What is Performance Engineering

 Introduction

This post will help you understand what performance engineering is all about, its basics is and how it goes about in the industry. Let’s get started!

This is how Wikipedia defines performance engineering

Performance engineering encompasses the techniques applied during a systems development life cycle to ensure the non-functional requirements for performance (such as throughputlatency, or memory usage) will be met. It may be alternatively referred to as systems performance engineering within systems engineering, and software performance engineering or application performance engineering within software engineering.

The Basics

We all in the IT / Computer Engineering / Software industry have seen how the applications evolved over the years and the way in which their usage has changed.

The first phase of evolution of an application after development is ‘Testing’ or QA.  This usually means testing the application for defined functionalities which are gathered as a part of functional requirements.  This usually is a single user activity and is done manually (which is a rarity now) or in an automated way.  However today’s applications are not built for single user, they are built to be deployed and used on a global scale, so this is where the next phase of testing begins which is performance tests. 

Once establishing that the application is functionally in order or is termed stable the load tests come in to picture.  This ideally should be the order but in today’s agile world both these phases run in parallel as a result of end-to-end automation

More details

We just discussed about functional requirements and mentioned that the application is tested for a single user and later mentioned that when this functionality is tested on a large scale it is termed as load tests.  You must be thinking about the Wikipedia definition where a term ‘non-functional’ requirements was used, so where does that fit in?
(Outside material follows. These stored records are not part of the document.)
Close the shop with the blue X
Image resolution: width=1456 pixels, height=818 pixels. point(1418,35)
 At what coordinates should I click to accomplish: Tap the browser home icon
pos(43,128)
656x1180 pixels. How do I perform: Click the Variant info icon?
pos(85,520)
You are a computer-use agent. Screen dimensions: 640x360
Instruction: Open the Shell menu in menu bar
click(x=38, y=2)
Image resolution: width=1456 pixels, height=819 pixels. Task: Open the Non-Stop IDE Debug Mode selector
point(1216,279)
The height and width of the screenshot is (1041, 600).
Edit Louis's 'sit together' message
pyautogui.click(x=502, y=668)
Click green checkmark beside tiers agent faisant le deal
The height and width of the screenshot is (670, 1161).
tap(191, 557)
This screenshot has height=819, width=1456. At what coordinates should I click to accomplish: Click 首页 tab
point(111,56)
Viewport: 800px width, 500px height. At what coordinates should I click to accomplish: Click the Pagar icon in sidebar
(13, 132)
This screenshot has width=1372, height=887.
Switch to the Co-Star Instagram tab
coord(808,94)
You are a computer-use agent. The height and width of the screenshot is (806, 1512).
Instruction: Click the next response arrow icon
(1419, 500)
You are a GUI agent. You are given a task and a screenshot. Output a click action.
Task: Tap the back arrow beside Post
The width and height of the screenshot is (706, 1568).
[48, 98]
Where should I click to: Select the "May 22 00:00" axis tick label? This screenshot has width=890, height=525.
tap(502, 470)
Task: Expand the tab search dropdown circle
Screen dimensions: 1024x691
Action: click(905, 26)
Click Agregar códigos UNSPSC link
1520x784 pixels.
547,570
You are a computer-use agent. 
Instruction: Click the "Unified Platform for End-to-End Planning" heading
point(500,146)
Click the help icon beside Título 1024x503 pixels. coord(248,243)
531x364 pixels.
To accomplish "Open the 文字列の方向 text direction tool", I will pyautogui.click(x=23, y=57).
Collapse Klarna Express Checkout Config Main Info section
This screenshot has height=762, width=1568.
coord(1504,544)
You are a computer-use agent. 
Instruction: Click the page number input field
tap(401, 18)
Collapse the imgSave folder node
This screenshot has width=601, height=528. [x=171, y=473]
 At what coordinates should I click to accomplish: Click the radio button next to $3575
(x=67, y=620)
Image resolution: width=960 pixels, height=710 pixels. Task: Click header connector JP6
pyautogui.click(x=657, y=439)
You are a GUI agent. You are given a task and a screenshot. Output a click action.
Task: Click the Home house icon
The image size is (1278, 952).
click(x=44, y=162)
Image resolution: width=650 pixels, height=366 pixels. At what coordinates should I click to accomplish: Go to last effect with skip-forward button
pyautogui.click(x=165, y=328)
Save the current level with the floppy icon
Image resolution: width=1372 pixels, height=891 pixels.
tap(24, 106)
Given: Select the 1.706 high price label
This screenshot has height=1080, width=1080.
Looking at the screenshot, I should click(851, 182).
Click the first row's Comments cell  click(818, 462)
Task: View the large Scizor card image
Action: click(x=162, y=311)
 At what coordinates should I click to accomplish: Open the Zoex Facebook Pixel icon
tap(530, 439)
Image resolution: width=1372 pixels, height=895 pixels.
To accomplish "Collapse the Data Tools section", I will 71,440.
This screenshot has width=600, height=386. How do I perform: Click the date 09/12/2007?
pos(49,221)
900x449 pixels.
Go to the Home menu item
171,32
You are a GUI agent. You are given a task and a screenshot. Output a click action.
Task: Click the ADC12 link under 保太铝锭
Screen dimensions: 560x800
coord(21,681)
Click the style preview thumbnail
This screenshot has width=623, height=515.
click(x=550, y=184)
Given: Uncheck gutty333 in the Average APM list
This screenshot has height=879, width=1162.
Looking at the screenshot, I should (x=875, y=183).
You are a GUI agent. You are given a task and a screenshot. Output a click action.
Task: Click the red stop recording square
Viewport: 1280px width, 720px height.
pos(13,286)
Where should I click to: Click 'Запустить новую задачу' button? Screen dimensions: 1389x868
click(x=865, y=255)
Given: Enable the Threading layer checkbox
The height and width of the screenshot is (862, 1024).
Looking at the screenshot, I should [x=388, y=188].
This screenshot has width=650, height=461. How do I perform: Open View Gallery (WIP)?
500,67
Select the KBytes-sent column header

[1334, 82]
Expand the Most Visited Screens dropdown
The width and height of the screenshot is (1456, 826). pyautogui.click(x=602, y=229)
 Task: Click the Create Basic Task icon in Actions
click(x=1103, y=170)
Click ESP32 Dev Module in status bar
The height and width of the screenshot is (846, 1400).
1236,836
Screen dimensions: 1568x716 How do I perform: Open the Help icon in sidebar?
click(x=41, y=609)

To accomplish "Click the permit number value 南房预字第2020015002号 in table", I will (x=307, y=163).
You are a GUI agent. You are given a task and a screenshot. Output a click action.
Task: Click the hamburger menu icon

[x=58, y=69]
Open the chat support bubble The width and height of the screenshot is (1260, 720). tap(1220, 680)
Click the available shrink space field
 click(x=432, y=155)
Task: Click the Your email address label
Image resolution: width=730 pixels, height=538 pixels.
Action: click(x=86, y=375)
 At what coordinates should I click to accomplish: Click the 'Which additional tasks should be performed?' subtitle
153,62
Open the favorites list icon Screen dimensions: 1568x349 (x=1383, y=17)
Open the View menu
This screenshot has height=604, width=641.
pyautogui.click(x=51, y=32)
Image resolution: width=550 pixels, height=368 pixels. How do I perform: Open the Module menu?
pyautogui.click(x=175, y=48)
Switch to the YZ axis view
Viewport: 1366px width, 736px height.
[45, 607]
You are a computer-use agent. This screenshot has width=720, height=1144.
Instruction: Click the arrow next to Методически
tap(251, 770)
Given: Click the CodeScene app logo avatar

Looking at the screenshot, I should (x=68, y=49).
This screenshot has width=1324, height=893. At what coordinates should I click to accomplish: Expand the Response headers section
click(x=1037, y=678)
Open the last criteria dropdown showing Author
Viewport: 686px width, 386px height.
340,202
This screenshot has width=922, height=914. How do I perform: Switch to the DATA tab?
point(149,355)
Well, in actuality, what is tested is always the application and its functionality.  But what differs load tests from single user functional tests are these –

  • How many users we want to run with
  • On what kind of hardware we would like to run the application on
  • What functionality (use cases) we would like to cover
  • Finally, what kind of performance metrics are we looking to see as a result

Let’s look at each of these in some detail.

The insights

The first and foremost need of a global scale application that it should be able to run and support multiple users.  So, the important requirement is to understand the user load.  These are usually given by the product owners who have some specific user load in mind while designing the application.  This changes from product to product.  For example the user load of an online shopping application would be totally different from an application that deals with online ticketing.  The user load also sees a season spike which needs to be accounted for. 

This is a best case scenario when such kinds of inputs are obtained.  But in many situations these do not come in so clean and the performance engineers are asked to provide inputs.  In such cases certain variables are taken in to consideration and the engineers proceed with executing certain kind of tests to understand the behavior.

The second requirement is of the hardware.  The last part of the first requirement of certain variables are met here.  While designing an application and anticipating a certain amount of load, a specific hardware is also considered in many situations.  Although cost is an important driving factor a good deployment strategy always takes the best of the hardware in to consideration.

The requirements here are like –

  • The Server / VM should have X CPU + X number of sockets. 
  • The Server / VM should have Y GB of RAM
  • The Server / VM should have Z GB / TB of disk space and should run a HDD / SSD (or) should have a SAN / NAS partitions attached
  • The Server / VM should have so many number of NIC’s running at certain speed and should have optical interfaces

With the deployments happening in a cloud, all of these are selectable from an interface and can be mixed and matched as per need to fit in the desired cost.  But with the deployments now shrinking in to size and the ‘containers’ / ‘pods’ replacing VM’s, the behemoth of computing has contracted to the likes of micro CPU.  I guess this will go in to a separate discussion, perhaps later.

With the hardware requirement taken, the next question to answer is that how many users this particular configuration would support.

This gets us to our third requirement – use cases.  In the beginning we discussed about functional testing / QA.  That activity would probably cover each and every small aspect of the application.  But when we come to performance / load tests, all that cannot be covered and it really does not make sense to cover everything.  Each and every application has certain important flows (or) business logic which is used the most by a majority of the users.  These flows have to be identified in consultation with the product owners for new products (or) can be derived from the usage of the application in production deployments for existing applications. 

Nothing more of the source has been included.